The extracellular pH drops below 7 in some diseased areas, such as inflammatory loci, solid cancer nests, and infarction parts. Immune systems have to work under such acidic areas, but the immune cell functions under acidic conditions are largely unknown. We found with Jurkat cells derived from human T cells that the phosphorylation levels of CD3-zeta, ZAP- 70, and PLC-γ1 induced by OKT-3, anti-CD3 antibody, were higher at pH 6.3 than those at pH 7.6. Calcium ions were mobilized to a high level by OKT-3 at pH 6.3, but the co-stimulation with CD28 decreased the level of cytosolic free calcium ions at pH 6.3. The calcium ion mobilization at pH 6.3 was dependent on ZAP-70 and LAT, but not SLP-76. The expression of IL-2 was not induced by OKT-3 in pH 6.3 medium.

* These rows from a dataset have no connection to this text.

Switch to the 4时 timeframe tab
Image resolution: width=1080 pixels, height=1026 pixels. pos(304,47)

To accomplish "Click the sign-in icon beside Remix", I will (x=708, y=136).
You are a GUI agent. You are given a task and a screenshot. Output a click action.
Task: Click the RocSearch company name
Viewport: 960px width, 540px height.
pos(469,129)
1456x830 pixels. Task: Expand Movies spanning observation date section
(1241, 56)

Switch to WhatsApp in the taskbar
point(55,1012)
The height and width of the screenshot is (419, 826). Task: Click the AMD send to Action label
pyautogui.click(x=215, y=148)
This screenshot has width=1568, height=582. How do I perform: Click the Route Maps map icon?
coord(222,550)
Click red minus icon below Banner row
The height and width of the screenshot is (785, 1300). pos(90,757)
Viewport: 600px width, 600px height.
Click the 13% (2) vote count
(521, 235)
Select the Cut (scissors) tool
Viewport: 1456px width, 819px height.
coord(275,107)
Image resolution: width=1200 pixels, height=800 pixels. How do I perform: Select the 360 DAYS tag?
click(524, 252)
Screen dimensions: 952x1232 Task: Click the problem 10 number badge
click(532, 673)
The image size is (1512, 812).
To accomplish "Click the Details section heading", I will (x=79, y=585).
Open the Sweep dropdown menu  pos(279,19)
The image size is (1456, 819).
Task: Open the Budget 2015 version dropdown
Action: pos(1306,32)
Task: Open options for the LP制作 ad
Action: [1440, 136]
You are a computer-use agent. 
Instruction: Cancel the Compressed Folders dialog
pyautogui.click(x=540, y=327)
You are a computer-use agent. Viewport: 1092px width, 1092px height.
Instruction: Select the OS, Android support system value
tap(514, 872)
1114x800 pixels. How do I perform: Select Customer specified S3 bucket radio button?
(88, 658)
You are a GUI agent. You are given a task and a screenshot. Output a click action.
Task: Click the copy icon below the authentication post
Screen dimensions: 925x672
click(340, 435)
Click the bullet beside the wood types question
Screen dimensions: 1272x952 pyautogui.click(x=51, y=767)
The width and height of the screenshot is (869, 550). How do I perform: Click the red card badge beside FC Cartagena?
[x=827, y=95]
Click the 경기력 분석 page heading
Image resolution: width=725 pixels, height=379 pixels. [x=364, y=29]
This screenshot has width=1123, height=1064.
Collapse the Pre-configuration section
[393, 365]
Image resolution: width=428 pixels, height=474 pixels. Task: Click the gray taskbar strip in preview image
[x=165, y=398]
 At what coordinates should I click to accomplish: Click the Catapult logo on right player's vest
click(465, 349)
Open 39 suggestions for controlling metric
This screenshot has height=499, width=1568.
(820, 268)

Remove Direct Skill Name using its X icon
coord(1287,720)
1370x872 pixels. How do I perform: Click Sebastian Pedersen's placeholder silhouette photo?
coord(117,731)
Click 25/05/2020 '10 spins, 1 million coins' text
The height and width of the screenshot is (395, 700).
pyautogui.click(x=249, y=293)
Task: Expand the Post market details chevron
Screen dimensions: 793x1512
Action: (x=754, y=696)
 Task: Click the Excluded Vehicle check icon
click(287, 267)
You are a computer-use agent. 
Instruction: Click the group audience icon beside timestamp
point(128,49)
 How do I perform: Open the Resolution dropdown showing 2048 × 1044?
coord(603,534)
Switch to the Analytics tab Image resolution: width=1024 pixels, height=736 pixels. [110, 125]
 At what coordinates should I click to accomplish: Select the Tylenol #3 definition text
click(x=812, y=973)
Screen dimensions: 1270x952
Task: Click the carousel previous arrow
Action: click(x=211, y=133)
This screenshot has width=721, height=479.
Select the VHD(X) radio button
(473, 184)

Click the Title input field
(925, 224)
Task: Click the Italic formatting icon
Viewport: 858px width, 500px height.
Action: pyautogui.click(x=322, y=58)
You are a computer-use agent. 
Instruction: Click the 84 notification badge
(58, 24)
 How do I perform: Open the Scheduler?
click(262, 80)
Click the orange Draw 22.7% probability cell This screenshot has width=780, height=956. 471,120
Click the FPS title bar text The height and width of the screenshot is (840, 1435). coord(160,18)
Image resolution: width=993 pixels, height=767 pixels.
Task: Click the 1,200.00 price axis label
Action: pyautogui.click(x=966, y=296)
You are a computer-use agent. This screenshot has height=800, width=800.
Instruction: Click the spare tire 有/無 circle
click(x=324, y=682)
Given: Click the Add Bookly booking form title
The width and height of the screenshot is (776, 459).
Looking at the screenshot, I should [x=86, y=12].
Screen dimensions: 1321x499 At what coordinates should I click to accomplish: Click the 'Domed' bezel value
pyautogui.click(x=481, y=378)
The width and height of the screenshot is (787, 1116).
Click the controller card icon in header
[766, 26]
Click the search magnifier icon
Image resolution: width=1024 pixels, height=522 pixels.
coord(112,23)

In human peripheral blood T cells, the addition of OKT-3 induced the phosphorylation of CD3-zeta, ZAP-70, and PLC-γ1, but no calcium ion mobilization was observed upon the addition of OKT-3 under acidic conditions. The CD3 stimulation activated ERK but not p38 at acidic pH. These results suggest that TCR signaling initiated by CD3 stimulation in acidic diseased area is different, at least in part, from that examined until now in conventional alkaline medium. We are now investigating the downstream pathway(s) of the TCR signaling operating at acidic pH in human peripheral blood T cells.